Una nuova specie di scimmia scoperta in Congo, ma rischia di scomparire presto
Una nuova specie di scimmia, Likweli, è stata scoperta in Congo ma corre il rischio di estinzione a causa dell’habitat ridotto e del bracconaggio.

Una nuova specie di scimmia, chiamata Likweli, è stata scoperta nel Parco nazionale di Lomami, in Repubblica Democratica del Congo. La specie, che pesa solo 7 kg, si distingue per il pelo quasi interamente nero e per un “mantello” sulle spalle. La scoperta, avvenuta dopo 75 anni di silenzio, ha richiesto 114 rilevazioni e l’identificazione di tre esemplari confiscati ai cacciatori. La sua popolarità locale è legata al nome “Likweli”, conosciuto dai gruppi indigeni Balanga e Mituku. La specie, scientificamente denominata Colobus Congoensis, è in pericolo a causa del disboscamento e del bracconaggio, che minano il suo habitat ristretto di circa 1700 km quadrati.
Un percorso lungo e difficile
La scoperta di Likweli non è stata semplice. Gli scienziati hanno condotto 114 rilevazioni e hanno dovuto affrontare la perdita di tre esemplari, confiscati ai cacciatori. Il primo avvistamento risale al 2008, grazie a una fotografia scattata dai ricercatori Ashley Vosper e Bernard Ikembelo. Per circa 10 anni non ci furono nuovi avvistamenti, durante i quali sono state condotte analisi genetiche e morfologiche. Solo nel 2026, l’unione dei dati scientifici ha permesso di confermare l’esistenza della specie. Il nome locale, Likweli, è diventato popolare tra i locali, mentre i gruppi indigeni lo chiamavano anche “kasaba nkoni”, letteralmente “quella che scuote i rami”.
La ricerca ha richiesto anni di lavoro e sacrifici, con esemplari persi a causa del bracconaggio. La popolazione locale ha giocato un ruolo fondamentale nella scoperta, fornendo informazioni e osservazioni che hanno contribuito a identificare la specie. La combinazione di dati genetici, morfologici e acustici ha permesso di distinguere Likweli dalle altre specie di scimmie.

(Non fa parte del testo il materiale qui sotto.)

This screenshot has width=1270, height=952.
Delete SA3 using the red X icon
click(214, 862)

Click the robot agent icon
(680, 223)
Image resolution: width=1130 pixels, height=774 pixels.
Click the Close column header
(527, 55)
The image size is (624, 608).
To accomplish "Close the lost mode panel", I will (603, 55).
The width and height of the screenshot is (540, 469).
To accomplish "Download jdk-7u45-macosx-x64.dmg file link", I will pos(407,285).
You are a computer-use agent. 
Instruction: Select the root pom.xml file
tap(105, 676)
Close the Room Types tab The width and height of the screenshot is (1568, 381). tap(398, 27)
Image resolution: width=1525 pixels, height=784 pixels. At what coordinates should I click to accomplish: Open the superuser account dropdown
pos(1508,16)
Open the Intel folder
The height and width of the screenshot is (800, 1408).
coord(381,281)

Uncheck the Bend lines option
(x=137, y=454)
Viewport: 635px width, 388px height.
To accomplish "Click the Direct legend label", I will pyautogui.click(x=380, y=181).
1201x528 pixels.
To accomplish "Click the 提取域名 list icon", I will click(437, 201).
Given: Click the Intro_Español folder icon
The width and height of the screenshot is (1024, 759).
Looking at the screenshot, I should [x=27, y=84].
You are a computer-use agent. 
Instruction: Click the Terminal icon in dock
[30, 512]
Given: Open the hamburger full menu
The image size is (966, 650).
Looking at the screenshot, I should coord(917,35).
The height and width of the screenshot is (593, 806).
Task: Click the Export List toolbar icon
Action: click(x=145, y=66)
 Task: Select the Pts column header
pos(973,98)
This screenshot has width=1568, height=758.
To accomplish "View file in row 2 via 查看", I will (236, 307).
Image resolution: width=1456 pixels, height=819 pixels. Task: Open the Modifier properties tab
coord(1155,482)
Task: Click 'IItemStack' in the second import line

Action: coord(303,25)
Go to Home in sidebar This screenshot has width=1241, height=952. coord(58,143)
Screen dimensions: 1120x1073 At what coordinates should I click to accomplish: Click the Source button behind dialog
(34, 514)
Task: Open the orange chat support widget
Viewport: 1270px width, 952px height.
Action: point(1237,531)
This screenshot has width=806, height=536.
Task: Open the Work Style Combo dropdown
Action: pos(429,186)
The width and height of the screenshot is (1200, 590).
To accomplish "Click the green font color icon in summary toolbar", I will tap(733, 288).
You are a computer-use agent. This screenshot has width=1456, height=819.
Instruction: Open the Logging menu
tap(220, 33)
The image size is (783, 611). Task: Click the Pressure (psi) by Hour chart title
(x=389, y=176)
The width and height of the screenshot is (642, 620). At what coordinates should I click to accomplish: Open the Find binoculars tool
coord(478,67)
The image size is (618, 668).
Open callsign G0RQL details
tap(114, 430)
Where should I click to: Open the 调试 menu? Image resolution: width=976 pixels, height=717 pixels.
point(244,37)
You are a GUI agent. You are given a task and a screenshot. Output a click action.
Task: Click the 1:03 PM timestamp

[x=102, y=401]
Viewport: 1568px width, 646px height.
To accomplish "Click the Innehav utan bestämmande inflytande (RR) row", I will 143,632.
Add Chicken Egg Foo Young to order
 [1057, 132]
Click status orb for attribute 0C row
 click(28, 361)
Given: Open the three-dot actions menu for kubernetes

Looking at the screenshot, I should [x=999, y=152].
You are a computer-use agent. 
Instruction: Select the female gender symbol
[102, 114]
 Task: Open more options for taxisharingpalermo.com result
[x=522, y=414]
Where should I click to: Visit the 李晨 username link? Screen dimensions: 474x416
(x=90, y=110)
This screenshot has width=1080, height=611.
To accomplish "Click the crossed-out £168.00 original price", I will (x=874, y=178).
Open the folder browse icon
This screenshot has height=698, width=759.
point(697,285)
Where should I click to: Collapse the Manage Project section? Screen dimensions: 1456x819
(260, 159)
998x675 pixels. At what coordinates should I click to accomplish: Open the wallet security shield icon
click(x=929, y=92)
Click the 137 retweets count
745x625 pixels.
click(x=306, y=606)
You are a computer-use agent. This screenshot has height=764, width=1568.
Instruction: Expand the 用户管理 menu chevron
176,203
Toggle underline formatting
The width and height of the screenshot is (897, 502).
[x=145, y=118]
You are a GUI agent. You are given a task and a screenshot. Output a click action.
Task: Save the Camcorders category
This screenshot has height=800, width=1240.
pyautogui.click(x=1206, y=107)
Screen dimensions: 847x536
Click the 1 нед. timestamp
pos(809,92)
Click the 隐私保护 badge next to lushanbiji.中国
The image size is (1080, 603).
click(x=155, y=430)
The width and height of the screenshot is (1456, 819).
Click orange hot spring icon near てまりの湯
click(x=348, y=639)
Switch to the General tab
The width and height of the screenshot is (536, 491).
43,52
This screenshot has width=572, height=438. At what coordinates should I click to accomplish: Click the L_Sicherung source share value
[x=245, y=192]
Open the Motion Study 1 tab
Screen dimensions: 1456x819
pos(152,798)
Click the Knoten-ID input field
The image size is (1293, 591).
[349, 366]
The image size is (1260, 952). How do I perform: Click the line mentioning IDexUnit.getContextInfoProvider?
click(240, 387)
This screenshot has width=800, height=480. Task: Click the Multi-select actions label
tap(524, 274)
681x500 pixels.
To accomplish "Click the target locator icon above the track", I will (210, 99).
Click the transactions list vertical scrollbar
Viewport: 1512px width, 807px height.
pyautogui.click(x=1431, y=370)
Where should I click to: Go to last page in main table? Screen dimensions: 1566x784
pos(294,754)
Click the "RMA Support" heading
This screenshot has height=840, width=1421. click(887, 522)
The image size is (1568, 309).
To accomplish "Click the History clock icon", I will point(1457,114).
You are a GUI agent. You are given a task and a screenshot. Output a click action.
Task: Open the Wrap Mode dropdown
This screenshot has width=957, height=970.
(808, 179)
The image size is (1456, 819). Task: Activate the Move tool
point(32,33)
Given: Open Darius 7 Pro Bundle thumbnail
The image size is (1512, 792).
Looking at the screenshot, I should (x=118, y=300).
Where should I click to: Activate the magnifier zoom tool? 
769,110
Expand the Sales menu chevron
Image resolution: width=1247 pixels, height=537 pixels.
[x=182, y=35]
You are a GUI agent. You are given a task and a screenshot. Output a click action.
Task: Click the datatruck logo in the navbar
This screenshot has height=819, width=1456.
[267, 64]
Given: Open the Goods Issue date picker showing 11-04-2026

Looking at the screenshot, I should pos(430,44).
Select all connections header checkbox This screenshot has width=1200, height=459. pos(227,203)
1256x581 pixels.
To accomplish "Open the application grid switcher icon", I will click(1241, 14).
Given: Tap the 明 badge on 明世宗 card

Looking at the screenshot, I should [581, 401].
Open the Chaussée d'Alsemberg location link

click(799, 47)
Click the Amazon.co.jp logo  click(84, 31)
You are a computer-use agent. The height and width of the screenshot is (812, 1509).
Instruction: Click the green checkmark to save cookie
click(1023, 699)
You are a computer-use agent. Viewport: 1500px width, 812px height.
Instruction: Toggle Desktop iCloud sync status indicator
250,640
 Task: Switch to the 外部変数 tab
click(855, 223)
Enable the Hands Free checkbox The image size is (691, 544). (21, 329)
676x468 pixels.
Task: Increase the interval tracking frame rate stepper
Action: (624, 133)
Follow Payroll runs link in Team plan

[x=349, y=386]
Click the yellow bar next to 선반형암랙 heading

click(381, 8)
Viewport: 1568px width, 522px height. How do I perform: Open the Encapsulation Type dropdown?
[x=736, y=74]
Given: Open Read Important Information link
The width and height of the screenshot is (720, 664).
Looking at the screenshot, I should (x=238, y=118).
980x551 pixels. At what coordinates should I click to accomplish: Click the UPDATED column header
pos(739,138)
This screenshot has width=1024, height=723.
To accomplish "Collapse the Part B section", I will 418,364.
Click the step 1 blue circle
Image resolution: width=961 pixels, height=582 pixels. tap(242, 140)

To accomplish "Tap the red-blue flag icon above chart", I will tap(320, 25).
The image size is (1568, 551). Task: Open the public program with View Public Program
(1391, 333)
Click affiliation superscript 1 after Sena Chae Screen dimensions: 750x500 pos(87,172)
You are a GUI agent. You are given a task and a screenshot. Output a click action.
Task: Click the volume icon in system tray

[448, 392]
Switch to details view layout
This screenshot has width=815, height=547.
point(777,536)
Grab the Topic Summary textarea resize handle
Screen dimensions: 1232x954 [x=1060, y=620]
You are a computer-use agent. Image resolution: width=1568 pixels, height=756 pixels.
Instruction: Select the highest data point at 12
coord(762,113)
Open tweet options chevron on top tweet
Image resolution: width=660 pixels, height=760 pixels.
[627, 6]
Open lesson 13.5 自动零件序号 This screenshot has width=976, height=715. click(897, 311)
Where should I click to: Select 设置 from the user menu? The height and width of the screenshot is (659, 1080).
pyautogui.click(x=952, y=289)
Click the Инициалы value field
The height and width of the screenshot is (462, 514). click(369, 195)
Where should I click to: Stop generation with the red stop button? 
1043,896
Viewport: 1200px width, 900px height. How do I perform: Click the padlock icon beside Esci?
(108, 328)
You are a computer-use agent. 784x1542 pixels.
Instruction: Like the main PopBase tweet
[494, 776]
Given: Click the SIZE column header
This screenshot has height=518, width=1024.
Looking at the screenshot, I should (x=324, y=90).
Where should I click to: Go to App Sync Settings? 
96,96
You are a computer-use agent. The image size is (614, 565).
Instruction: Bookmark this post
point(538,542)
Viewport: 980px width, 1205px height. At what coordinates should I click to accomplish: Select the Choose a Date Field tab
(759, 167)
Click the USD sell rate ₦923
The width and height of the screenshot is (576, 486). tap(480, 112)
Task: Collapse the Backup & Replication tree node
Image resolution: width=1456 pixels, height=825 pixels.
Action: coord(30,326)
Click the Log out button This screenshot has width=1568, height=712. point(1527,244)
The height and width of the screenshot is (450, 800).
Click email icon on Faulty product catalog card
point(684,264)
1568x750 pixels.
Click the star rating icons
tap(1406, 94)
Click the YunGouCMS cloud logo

Caratteristiche uniche e pericoli immediati
Il colore del pelo nero e la presenza di un “mantello” sulle spalle sono solo alcune delle caratteristiche distintive di Likweli. La specie si distingue anche per i vocalizzi a frequenze elevate, preceduti da un sbuffo simile a un ruggito. Tuttavia, il suo habitat, limitato a circa 1700 km quadrati, lo espone a minacce gravi. Il disboscamento e il bracconaggio, che hanno già portato alla scomparsa di altre specie, mettono in pericolo la sopravvivenza di Likweli. I tre esemplari confiscati ai cacciatori e il ridotto numero di individui già presenti ne fanno una specie in pericolo di estinzione. Il ridotto habitat e la pressione umana minano la sopravvivenza di Likweli. La specie vive in un’area limitata, rendendola particolarmente vulnerabile alle attività di disboscamento e bracconaggio. La sua esistenza, pur recente, è già in bilico, e la protezione del Parco nazionale di Lomami e l’azione contro il bracconaggio saranno fondamentali per salvaguardare Likweli.